# [THE PROBLEM]
Using the material that follows, output exactly the lines from the one containing "Given: Click the Connection sharing row label" through the one containing "Task: Switch to the Computed tab in Styles", with both ends kept.

[SUPPLIED RECORDS]

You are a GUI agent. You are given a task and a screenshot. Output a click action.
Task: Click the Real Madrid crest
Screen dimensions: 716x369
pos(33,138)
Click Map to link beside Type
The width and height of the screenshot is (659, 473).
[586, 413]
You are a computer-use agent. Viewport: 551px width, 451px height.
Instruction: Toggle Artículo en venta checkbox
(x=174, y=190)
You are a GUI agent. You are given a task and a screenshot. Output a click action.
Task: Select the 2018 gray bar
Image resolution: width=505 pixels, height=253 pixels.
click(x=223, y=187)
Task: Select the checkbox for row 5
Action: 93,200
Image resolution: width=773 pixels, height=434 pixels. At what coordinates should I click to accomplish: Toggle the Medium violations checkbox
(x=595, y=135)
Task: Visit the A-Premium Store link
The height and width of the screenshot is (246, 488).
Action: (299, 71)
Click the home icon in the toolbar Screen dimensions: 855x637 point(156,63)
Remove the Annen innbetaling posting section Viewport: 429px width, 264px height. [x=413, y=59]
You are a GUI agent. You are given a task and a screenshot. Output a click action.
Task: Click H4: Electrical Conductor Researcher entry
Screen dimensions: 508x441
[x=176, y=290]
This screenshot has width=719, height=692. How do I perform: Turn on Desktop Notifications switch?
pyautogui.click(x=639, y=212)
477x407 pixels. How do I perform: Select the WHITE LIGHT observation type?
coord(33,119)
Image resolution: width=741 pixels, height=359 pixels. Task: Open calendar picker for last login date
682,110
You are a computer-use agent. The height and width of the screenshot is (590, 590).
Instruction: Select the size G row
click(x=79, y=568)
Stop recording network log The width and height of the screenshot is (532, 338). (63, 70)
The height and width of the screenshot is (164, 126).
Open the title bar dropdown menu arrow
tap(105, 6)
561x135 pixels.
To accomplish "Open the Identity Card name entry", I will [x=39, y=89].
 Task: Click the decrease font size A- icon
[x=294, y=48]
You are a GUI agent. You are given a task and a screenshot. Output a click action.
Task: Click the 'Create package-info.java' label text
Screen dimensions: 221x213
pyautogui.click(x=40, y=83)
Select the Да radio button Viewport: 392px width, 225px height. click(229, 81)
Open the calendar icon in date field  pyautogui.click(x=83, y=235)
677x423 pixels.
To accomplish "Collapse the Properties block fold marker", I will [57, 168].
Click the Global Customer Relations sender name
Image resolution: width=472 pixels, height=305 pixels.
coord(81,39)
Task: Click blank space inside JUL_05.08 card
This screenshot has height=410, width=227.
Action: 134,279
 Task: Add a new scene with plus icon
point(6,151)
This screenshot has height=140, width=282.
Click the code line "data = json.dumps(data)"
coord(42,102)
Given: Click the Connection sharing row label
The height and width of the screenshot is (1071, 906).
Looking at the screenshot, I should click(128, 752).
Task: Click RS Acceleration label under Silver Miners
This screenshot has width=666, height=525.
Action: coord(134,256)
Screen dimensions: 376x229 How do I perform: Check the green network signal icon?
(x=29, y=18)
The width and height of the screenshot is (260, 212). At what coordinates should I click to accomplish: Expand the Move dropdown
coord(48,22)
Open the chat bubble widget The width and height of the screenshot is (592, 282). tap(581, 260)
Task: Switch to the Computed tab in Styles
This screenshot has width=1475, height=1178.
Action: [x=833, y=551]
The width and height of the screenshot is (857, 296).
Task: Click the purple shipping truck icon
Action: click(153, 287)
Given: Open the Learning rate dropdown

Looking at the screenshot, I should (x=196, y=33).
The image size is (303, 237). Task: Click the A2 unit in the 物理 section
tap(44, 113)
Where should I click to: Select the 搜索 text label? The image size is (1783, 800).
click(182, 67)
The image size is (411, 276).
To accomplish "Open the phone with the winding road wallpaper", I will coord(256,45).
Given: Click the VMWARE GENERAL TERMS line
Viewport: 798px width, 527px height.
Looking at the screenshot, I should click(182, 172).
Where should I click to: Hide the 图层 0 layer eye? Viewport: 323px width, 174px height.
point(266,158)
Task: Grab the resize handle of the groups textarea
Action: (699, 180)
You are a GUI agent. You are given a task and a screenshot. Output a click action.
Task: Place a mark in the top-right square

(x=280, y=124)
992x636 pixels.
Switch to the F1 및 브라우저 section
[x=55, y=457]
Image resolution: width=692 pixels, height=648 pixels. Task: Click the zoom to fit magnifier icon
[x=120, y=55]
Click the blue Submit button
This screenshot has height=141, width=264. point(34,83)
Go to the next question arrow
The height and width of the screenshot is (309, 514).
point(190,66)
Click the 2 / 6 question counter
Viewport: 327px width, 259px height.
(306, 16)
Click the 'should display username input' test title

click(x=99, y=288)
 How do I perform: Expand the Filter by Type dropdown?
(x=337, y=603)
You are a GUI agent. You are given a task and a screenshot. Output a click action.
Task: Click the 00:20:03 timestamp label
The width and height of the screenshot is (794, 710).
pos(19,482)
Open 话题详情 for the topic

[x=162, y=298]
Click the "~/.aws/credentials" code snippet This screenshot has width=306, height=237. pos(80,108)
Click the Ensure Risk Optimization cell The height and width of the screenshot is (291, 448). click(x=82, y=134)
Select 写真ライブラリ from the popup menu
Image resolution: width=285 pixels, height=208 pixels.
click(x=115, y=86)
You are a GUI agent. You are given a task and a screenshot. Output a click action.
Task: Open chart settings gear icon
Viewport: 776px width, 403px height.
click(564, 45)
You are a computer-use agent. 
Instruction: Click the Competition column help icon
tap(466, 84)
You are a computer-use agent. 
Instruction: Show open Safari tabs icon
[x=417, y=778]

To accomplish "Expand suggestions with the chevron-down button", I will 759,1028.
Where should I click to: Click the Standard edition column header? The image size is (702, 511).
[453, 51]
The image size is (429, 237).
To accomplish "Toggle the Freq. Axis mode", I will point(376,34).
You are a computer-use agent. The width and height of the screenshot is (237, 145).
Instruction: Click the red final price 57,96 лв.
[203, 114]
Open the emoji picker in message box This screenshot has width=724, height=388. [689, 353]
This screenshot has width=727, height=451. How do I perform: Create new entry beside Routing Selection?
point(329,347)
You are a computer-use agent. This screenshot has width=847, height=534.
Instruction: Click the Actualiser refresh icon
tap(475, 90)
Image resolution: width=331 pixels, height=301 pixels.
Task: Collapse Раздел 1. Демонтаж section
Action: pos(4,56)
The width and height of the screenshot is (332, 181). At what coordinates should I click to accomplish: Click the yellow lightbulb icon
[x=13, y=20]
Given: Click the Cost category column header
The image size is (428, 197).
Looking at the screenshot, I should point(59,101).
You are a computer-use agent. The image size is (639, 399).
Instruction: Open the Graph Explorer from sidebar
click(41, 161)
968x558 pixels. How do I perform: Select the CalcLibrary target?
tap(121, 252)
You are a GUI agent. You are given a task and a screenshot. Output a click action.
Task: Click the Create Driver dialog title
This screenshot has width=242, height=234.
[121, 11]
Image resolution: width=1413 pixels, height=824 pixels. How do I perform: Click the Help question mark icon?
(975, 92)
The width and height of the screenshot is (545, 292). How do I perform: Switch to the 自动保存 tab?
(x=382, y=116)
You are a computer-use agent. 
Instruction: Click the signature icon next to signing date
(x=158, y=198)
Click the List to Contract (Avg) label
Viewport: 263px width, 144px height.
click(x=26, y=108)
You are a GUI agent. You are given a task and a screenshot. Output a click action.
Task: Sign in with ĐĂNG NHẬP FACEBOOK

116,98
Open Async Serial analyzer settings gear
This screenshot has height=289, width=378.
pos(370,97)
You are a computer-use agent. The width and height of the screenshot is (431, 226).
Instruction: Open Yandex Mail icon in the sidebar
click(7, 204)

[/SUPPLIED RECORDS]

# [EXPECTED ANSWER]
Given: Click the Connection sharing row label
The height and width of the screenshot is (1071, 906).
Looking at the screenshot, I should click(128, 752).
Task: Click RS Acceleration label under Silver Miners
This screenshot has width=666, height=525.
Action: coord(134,256)
Screen dimensions: 376x229 How do I perform: Check the green network signal icon?
(x=29, y=18)
The width and height of the screenshot is (260, 212). At what coordinates should I click to accomplish: Expand the Move dropdown
coord(48,22)
Open the chat bubble widget The width and height of the screenshot is (592, 282). tap(581, 260)
Task: Switch to the Computed tab in Styles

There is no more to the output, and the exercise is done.